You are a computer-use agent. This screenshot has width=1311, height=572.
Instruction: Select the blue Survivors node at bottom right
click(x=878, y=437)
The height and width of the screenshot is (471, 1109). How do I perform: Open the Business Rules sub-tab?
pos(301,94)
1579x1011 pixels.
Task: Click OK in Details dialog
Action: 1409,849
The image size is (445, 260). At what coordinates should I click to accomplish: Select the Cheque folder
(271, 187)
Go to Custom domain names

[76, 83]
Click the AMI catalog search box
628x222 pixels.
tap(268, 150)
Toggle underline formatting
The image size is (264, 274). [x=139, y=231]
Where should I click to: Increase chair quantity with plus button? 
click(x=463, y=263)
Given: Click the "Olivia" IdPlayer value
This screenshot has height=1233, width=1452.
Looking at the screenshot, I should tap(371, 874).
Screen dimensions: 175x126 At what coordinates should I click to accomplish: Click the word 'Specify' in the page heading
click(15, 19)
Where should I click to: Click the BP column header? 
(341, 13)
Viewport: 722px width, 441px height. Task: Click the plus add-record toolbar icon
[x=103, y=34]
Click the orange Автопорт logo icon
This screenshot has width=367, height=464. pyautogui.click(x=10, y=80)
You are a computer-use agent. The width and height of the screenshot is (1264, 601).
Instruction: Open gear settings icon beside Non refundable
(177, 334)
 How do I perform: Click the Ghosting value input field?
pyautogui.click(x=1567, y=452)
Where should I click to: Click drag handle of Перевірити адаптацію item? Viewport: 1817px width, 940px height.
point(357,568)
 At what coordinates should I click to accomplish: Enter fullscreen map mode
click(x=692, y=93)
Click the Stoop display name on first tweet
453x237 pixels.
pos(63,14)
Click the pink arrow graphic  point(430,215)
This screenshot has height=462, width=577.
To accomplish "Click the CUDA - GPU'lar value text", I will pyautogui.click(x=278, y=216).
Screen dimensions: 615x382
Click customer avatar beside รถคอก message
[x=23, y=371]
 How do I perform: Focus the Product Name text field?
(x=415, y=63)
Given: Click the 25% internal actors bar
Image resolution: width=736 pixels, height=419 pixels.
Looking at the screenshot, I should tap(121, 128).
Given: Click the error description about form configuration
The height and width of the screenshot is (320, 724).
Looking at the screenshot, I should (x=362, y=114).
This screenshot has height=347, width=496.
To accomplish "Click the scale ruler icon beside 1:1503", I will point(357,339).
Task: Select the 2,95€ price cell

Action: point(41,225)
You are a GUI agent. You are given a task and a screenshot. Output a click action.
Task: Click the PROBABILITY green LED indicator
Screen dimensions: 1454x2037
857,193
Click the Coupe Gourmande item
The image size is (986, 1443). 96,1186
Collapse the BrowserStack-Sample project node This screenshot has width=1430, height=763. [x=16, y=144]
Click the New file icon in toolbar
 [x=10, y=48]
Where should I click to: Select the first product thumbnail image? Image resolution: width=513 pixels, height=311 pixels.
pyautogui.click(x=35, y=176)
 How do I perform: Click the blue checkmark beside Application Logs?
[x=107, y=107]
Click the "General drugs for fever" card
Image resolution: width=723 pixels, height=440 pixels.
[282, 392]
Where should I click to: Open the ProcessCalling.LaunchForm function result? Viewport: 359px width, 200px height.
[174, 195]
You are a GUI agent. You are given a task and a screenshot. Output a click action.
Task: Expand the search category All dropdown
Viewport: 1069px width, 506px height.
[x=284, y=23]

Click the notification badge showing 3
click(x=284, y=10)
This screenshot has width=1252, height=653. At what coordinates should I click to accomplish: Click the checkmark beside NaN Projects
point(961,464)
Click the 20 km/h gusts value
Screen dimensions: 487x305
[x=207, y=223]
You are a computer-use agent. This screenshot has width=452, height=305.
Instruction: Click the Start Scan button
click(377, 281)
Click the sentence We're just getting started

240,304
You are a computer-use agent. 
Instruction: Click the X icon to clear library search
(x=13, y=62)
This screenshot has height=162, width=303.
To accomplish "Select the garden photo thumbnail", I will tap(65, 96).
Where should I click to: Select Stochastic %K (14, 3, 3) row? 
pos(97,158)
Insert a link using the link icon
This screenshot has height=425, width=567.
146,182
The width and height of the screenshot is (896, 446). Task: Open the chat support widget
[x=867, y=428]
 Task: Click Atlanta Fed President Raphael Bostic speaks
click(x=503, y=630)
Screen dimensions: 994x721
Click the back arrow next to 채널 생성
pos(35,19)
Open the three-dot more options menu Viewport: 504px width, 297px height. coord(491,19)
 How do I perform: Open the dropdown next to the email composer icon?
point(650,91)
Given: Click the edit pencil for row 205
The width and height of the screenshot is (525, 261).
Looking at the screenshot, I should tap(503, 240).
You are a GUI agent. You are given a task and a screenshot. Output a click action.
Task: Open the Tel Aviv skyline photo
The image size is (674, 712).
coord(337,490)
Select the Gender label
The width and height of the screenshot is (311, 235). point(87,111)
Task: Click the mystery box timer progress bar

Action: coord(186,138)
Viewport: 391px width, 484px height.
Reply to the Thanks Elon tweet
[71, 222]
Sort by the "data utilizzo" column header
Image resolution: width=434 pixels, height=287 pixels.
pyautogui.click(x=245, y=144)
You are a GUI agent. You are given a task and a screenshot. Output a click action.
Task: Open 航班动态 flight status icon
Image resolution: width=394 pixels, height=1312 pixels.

# PROBLEM REQUIREMENTS
Return the records given above in their entirety, word for word.

# ANSWER TO THIS PROBLEM
You are a computer-use agent. This screenshot has width=1311, height=572.
Instruction: Select the blue Survivors node at bottom right
click(x=878, y=437)
The height and width of the screenshot is (471, 1109). How do I perform: Open the Business Rules sub-tab?
pos(301,94)
1579x1011 pixels.
Task: Click OK in Details dialog
Action: 1409,849
The image size is (445, 260). At what coordinates should I click to accomplish: Select the Cheque folder
(271, 187)
Go to Custom domain names

[76, 83]
Click the AMI catalog search box
628x222 pixels.
tap(268, 150)
Toggle underline formatting
The image size is (264, 274). [x=139, y=231]
Where should I click to: Increase chair quantity with plus button? 
click(x=463, y=263)
Given: Click the "Olivia" IdPlayer value
This screenshot has height=1233, width=1452.
Looking at the screenshot, I should tap(371, 874).
Screen dimensions: 175x126 At what coordinates should I click to accomplish: Click the word 'Specify' in the page heading
click(15, 19)
Where should I click to: Click the BP column header? 
(341, 13)
Viewport: 722px width, 441px height. Task: Click the plus add-record toolbar icon
[x=103, y=34]
Click the orange Автопорт logo icon
This screenshot has width=367, height=464. pyautogui.click(x=10, y=80)
You are a computer-use agent. The width and height of the screenshot is (1264, 601).
Instruction: Open gear settings icon beside Non refundable
(177, 334)
 How do I perform: Click the Ghosting value input field?
pyautogui.click(x=1567, y=452)
Where should I click to: Click drag handle of Перевірити адаптацію item? Viewport: 1817px width, 940px height.
point(357,568)
 At what coordinates should I click to accomplish: Enter fullscreen map mode
click(x=692, y=93)
Click the Stoop display name on first tweet
453x237 pixels.
pos(63,14)
Click the pink arrow graphic  point(430,215)
This screenshot has height=462, width=577.
To accomplish "Click the CUDA - GPU'lar value text", I will pyautogui.click(x=278, y=216).
Screen dimensions: 615x382
Click customer avatar beside รถคอก message
[x=23, y=371]
 How do I perform: Focus the Product Name text field?
(x=415, y=63)
Given: Click the 25% internal actors bar
Image resolution: width=736 pixels, height=419 pixels.
Looking at the screenshot, I should tap(121, 128).
Given: Click the error description about form configuration
The height and width of the screenshot is (320, 724).
Looking at the screenshot, I should (x=362, y=114).
This screenshot has height=347, width=496.
To accomplish "Click the scale ruler icon beside 1:1503", I will point(357,339).
Task: Select the 2,95€ price cell

Action: point(41,225)
You are a GUI agent. You are given a task and a screenshot. Output a click action.
Task: Click the PROBABILITY green LED indicator
Screen dimensions: 1454x2037
857,193
Click the Coupe Gourmande item
The image size is (986, 1443). 96,1186
Collapse the BrowserStack-Sample project node This screenshot has width=1430, height=763. [x=16, y=144]
Click the New file icon in toolbar
 [x=10, y=48]
Where should I click to: Select the first product thumbnail image? Image resolution: width=513 pixels, height=311 pixels.
pyautogui.click(x=35, y=176)
 How do I perform: Click the blue checkmark beside Application Logs?
[x=107, y=107]
Click the "General drugs for fever" card
Image resolution: width=723 pixels, height=440 pixels.
[282, 392]
Where should I click to: Open the ProcessCalling.LaunchForm function result? Viewport: 359px width, 200px height.
[174, 195]
You are a GUI agent. You are given a task and a screenshot. Output a click action.
Task: Expand the search category All dropdown
Viewport: 1069px width, 506px height.
[x=284, y=23]

Click the notification badge showing 3
click(x=284, y=10)
This screenshot has width=1252, height=653. At what coordinates should I click to accomplish: Click the checkmark beside NaN Projects
point(961,464)
Click the 20 km/h gusts value
Screen dimensions: 487x305
[x=207, y=223]
You are a computer-use agent. This screenshot has width=452, height=305.
Instruction: Click the Start Scan button
click(377, 281)
Click the sentence We're just getting started

240,304
You are a computer-use agent. 
Instruction: Click the X icon to clear library search
(x=13, y=62)
This screenshot has height=162, width=303.
To accomplish "Select the garden photo thumbnail", I will tap(65, 96).
Where should I click to: Select Stochastic %K (14, 3, 3) row? 
pos(97,158)
Insert a link using the link icon
This screenshot has height=425, width=567.
146,182
The width and height of the screenshot is (896, 446). Task: Open the chat support widget
[x=867, y=428]
 Task: Click Atlanta Fed President Raphael Bostic speaks
click(x=503, y=630)
Screen dimensions: 994x721
Click the back arrow next to 채널 생성
pos(35,19)
Open the three-dot more options menu Viewport: 504px width, 297px height. coord(491,19)
 How do I perform: Open the dropdown next to the email composer icon?
point(650,91)
Given: Click the edit pencil for row 205
The width and height of the screenshot is (525, 261).
Looking at the screenshot, I should tap(503, 240).
You are a GUI agent. You are given a task and a screenshot. Output a click action.
Task: Open the Tel Aviv skyline photo
The image size is (674, 712).
coord(337,490)
Select the Gender label
The width and height of the screenshot is (311, 235). point(87,111)
Task: Click the mystery box timer progress bar

Action: coord(186,138)
Viewport: 391px width, 484px height.
Reply to the Thanks Elon tweet
[71, 222]
Sort by the "data utilizzo" column header
Image resolution: width=434 pixels, height=287 pixels.
pyautogui.click(x=245, y=144)
You are a GUI agent. You are given a task and a screenshot. Output a click action.
Task: Open 航班动态 flight status icon
Image resolution: width=394 pixels, height=1312 pixels.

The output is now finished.